In the February 2012 report the Committee proposed 13 principles on pricing mutual funds or CIS. Principles 1 to 5 are recommendations for written pricing policies and procedures for the securities or assets held by a CIS. They should identify the methodologies that will be used to value each asset held by the CIS. Structured financial instruments should be based on qualitative and quantitative analyses which have to be conducted both in normal and stress scenarios.
Principle 3 listed the following approaches to address the investment adviser conflicts of interest: (1) the risk management function of the CIS could review the valuation provided by the CIS operator. Under this model, the risk management function would be hierarchically and functionally independent of the CIS portfolio management function. Similarly, an internal auditor or committee that is separate from the CIS portfolio management function could review the valuations; (2) the portfolio management function could be separated from the valuation and/or pricing function, and thus not permit the CIS operator or portfolio manager to determine the valuations, although the CIS operator may be able to provide input, as appropriate. In addition, automating the valuation process, where possible, can help to reduce the possibility of improper influence on valuations; (3) the CIS depositary, as applicable, could seek to ensure that the CIS operator carries out the valuation of the CIS appropriately, therefore providing an independent check on the valuation policy and the way it is implemented; (4) the responsible entity could define and maintain a conflict of interests policy designed to manage conflicts associated with the valuation process, among other things; (5) the CIS could retain independent pricing services or other experts to assist them in obtaining independent valuations, as appropriate; (6) if the valuation is obtained from a third party that itself has a conflict of interest (i.e., the counterparty of an OTC derivative, the structurer or the originator), the verification of an appropriate degree of objectivity in the valuation could be carried out by one of the following: (i) an appropriate party which is independent from the third party, at an adequate frequency and in such a way that the responsible entity is able to check it; (ii) the depositary of the CIS; or (iii) a unit within the CIS which is independent from the department in charge of managing the assets and which is adequately equipped for such purpose.
Principle 4 states that the reasons for pricing overrides should be documented and reviewed by a party that is independent of the investment adviser or portfolio manager. Principle 5 stated that material pricing errors that cause harm to the investments should be compensated by the CIS.
Principles 6-8 proposes periodic review by the responsible entity of the pricing policies and procedures for appropriateness and effective implementation. Also, requires a third-party review of the process annually.
Principle 9 proposes that the responsible entity conducts initial and periodic due diligence on third party pricing services.

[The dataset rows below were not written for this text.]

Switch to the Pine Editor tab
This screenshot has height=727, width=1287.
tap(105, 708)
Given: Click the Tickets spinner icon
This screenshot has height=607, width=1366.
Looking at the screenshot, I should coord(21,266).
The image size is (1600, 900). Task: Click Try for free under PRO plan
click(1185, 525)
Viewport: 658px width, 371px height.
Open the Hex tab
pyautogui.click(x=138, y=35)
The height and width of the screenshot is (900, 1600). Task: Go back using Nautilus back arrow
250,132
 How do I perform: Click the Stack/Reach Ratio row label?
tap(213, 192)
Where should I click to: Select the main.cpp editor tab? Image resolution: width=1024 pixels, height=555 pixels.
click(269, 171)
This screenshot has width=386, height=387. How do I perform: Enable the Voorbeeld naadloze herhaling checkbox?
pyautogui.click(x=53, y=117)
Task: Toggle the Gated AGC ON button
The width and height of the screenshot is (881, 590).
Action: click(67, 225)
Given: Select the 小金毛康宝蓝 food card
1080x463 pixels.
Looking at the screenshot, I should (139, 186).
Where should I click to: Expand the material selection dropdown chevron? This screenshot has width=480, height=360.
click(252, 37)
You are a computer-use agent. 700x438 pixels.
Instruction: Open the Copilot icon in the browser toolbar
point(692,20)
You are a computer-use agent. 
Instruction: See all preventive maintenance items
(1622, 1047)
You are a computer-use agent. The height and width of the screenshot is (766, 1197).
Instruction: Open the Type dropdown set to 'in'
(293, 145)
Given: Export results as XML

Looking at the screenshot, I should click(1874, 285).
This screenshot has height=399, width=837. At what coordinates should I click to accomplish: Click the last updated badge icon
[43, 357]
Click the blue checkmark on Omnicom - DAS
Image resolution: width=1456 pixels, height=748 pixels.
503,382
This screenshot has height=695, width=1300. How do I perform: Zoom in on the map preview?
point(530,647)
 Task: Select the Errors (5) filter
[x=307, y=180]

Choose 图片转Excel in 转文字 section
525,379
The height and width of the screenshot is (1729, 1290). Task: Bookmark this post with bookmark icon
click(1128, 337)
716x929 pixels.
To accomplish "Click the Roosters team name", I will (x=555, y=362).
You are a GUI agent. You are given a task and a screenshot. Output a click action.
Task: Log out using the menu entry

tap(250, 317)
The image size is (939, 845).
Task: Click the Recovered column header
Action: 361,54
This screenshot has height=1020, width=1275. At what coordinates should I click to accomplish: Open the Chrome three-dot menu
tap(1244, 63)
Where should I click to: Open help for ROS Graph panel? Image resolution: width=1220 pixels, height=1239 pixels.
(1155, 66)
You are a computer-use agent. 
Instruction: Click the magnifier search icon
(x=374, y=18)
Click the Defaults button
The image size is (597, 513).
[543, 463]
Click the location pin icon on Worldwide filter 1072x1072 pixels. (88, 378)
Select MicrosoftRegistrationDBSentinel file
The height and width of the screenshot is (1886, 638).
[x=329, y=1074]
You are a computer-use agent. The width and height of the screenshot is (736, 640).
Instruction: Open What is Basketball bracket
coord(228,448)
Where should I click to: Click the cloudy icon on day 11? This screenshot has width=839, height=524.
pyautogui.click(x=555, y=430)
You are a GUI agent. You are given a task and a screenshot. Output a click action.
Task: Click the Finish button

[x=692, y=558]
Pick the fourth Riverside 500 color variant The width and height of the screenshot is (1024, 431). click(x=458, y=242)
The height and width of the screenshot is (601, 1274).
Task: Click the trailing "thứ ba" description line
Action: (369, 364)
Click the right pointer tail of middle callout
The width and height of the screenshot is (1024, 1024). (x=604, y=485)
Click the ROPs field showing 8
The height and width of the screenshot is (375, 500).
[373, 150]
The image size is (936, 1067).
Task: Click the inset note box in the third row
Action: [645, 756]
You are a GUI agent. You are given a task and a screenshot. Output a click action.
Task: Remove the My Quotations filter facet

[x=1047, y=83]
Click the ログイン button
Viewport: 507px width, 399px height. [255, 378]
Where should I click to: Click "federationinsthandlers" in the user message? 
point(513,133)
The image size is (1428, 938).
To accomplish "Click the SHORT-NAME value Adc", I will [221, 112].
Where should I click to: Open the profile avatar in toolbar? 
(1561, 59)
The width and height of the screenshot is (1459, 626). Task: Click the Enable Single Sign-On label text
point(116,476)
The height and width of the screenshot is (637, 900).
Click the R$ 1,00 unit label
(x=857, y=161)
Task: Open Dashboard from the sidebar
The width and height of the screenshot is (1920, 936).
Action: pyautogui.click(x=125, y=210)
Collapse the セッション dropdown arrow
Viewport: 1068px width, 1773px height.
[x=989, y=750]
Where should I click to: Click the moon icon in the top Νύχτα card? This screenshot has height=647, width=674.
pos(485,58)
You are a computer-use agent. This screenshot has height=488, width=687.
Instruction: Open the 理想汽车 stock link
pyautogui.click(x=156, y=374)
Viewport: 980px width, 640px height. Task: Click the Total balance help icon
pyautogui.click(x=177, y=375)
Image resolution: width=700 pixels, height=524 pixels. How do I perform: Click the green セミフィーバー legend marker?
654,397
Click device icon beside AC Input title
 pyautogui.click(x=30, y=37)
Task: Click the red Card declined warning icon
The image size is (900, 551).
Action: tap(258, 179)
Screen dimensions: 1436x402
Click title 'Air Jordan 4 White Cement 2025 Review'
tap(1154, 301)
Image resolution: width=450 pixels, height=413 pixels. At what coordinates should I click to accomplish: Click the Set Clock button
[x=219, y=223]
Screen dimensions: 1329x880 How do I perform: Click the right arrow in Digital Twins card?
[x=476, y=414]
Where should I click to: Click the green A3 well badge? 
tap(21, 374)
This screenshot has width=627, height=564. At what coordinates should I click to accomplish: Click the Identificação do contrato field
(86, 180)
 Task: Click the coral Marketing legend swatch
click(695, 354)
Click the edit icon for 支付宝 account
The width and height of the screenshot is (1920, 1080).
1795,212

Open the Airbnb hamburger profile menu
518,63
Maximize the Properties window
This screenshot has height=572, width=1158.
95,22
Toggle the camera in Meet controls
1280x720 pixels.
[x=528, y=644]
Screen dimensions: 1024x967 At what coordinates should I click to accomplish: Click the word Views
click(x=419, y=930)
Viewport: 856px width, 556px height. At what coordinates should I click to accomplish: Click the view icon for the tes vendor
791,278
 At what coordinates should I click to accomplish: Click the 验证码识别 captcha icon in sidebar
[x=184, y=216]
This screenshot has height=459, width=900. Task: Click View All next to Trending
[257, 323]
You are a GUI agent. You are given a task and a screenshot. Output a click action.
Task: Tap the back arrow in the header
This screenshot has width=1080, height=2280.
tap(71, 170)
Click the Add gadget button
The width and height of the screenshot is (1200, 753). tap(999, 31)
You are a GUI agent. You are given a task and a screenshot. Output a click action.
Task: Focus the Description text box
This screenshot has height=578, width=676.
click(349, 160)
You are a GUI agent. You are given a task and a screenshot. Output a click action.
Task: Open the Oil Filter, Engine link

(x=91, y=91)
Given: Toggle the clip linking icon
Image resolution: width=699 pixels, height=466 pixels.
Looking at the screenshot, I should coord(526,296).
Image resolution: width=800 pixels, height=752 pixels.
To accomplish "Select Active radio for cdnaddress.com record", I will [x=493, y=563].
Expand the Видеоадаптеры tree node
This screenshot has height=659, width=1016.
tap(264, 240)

Principle 10 states that valuation procedures should be disclosed to investors about the CIS’s valuation policies and procedures could include general information about how certain assets are valued and how frequently they are valued. This information should be updated and made available to investors when these valuation policies and procedures materially change. For example, in the U.S., a CIS prospectus must disclose that the price of CIS shares is based on the CIS’s NAV and the methods used to value the CIS’s assets (e.g. market price, or amortized cost). For non-money market CIS, this disclosure must include a brief explanation of the circumstances under which it will use a price other than market price and the effects of using this price. The prospectus is updated annually or more frequently, depending on whether its information has changed materially. Other jurisdictions may require the CIS’s policy to include a specific section illustrating the criteria used to value the CIS assets. This information is then made available to investors upon request. In addition, certain valuation criteria are reported in the notes to the CIS/subCIS annual report.
Principle 11-13 adopts the U.S. forward pricing rule for CIS shares, and recommends that NAVs should be available to investors daily at no cost.